┌─ Supplied information
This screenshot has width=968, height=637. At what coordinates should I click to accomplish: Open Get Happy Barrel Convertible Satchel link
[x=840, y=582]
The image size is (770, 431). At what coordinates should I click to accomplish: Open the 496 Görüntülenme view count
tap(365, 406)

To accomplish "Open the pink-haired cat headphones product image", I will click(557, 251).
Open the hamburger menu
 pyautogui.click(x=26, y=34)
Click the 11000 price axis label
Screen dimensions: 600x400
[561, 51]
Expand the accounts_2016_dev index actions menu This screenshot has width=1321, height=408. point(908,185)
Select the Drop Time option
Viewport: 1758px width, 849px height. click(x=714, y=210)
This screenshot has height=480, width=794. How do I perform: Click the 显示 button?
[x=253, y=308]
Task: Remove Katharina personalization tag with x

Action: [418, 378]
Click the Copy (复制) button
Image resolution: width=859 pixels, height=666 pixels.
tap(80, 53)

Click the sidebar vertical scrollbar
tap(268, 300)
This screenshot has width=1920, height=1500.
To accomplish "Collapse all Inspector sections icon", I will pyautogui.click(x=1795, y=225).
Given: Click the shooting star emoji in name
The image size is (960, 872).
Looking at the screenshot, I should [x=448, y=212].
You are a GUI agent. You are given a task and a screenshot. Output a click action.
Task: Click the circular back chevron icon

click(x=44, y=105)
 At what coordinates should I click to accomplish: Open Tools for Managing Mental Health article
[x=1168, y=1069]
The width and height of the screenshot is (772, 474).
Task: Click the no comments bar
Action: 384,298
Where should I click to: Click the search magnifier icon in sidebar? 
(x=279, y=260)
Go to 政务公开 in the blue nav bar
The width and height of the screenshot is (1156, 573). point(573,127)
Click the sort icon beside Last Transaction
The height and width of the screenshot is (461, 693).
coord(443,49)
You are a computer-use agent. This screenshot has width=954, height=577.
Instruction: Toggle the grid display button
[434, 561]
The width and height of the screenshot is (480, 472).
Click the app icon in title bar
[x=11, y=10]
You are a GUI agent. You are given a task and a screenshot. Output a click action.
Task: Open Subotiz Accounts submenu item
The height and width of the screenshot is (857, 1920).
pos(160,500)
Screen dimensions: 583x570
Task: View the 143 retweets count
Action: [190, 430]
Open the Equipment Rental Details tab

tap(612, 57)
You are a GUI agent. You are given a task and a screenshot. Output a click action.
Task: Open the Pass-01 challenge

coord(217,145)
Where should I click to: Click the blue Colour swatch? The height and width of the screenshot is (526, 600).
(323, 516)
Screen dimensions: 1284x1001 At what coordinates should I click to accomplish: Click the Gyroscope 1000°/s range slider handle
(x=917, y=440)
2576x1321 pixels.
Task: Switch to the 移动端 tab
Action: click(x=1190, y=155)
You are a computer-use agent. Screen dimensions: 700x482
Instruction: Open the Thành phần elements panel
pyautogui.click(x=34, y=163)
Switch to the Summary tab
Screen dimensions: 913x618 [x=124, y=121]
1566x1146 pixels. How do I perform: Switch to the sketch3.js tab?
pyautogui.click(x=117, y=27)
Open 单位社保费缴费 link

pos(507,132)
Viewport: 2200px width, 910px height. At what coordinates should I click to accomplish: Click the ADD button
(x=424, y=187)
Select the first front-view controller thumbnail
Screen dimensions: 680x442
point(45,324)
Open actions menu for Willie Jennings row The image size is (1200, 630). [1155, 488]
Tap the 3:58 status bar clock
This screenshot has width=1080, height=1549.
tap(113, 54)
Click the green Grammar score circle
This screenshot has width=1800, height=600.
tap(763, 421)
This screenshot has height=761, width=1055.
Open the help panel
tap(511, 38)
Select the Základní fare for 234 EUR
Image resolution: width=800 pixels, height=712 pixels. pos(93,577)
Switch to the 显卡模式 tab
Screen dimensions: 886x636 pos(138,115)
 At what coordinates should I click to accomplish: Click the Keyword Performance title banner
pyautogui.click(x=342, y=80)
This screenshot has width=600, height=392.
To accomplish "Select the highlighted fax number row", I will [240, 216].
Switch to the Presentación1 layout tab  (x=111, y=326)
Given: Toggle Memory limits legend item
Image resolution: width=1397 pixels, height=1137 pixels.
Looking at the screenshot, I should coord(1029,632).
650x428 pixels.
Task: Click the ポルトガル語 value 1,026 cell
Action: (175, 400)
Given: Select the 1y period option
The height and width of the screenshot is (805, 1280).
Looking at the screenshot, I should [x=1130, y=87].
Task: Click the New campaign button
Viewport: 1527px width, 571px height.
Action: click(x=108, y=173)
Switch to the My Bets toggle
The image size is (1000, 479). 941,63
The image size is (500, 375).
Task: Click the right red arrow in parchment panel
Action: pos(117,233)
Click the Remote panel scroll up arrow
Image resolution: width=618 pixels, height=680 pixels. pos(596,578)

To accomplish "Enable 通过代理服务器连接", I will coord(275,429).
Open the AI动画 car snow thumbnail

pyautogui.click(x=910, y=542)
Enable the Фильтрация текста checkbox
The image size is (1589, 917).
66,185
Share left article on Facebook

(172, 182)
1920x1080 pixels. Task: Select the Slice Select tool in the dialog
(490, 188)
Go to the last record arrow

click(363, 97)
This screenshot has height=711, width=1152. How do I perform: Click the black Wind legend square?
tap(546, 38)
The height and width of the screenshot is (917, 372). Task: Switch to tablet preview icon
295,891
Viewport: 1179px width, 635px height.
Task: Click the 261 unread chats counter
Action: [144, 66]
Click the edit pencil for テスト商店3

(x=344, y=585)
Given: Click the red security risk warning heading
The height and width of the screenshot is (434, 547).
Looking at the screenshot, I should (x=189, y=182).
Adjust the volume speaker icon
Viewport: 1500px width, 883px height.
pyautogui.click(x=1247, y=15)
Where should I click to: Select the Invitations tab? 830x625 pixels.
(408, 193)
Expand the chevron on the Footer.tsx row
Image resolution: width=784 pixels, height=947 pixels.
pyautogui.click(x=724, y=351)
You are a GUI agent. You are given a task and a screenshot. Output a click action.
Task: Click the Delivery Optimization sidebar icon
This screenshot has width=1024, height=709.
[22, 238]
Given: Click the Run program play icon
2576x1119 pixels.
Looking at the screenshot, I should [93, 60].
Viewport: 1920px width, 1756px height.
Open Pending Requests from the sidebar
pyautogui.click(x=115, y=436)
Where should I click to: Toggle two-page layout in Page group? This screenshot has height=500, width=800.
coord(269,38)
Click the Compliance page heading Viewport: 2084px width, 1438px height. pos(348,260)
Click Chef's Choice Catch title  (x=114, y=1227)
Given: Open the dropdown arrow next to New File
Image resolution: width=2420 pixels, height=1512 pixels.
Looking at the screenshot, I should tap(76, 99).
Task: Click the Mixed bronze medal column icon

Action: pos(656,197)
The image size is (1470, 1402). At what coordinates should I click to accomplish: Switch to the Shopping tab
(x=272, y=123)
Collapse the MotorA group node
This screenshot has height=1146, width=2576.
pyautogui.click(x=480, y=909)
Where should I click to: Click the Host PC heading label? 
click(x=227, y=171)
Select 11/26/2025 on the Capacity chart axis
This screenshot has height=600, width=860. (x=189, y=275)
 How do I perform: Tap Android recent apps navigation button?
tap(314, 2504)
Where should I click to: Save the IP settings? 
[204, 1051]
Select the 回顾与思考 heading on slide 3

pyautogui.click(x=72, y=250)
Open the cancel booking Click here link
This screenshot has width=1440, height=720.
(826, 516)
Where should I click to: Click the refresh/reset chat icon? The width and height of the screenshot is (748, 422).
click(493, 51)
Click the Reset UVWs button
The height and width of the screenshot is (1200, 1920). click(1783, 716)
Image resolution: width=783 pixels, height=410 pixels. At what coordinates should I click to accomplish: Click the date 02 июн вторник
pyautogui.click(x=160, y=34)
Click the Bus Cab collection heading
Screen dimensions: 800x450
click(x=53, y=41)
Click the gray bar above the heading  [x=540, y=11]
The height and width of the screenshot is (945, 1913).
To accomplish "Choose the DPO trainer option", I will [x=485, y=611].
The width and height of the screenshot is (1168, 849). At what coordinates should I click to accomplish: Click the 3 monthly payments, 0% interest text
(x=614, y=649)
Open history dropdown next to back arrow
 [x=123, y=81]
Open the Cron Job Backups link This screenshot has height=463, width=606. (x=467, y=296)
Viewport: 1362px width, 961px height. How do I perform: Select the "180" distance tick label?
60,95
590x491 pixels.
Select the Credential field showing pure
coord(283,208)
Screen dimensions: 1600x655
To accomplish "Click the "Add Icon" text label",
└─
### Task objective
Rewrite the part of the items that opens with the line containing "Given: Open the" and closes with the line containing "click(x=227, y=171)", changing "Shopping" to "Images" and keeping everything else unchanged.

### Output of the task
Given: Open the dropdown arrow next to New File
Image resolution: width=2420 pixels, height=1512 pixels.
Looking at the screenshot, I should tap(76, 99).
Task: Click the Mixed bronze medal column icon

Action: pos(656,197)
The image size is (1470, 1402). At what coordinates should I click to accomplish: Switch to the Images tab
(x=272, y=123)
Collapse the MotorA group node
This screenshot has height=1146, width=2576.
pyautogui.click(x=480, y=909)
Where should I click to: Click the Host PC heading label? 
click(x=227, y=171)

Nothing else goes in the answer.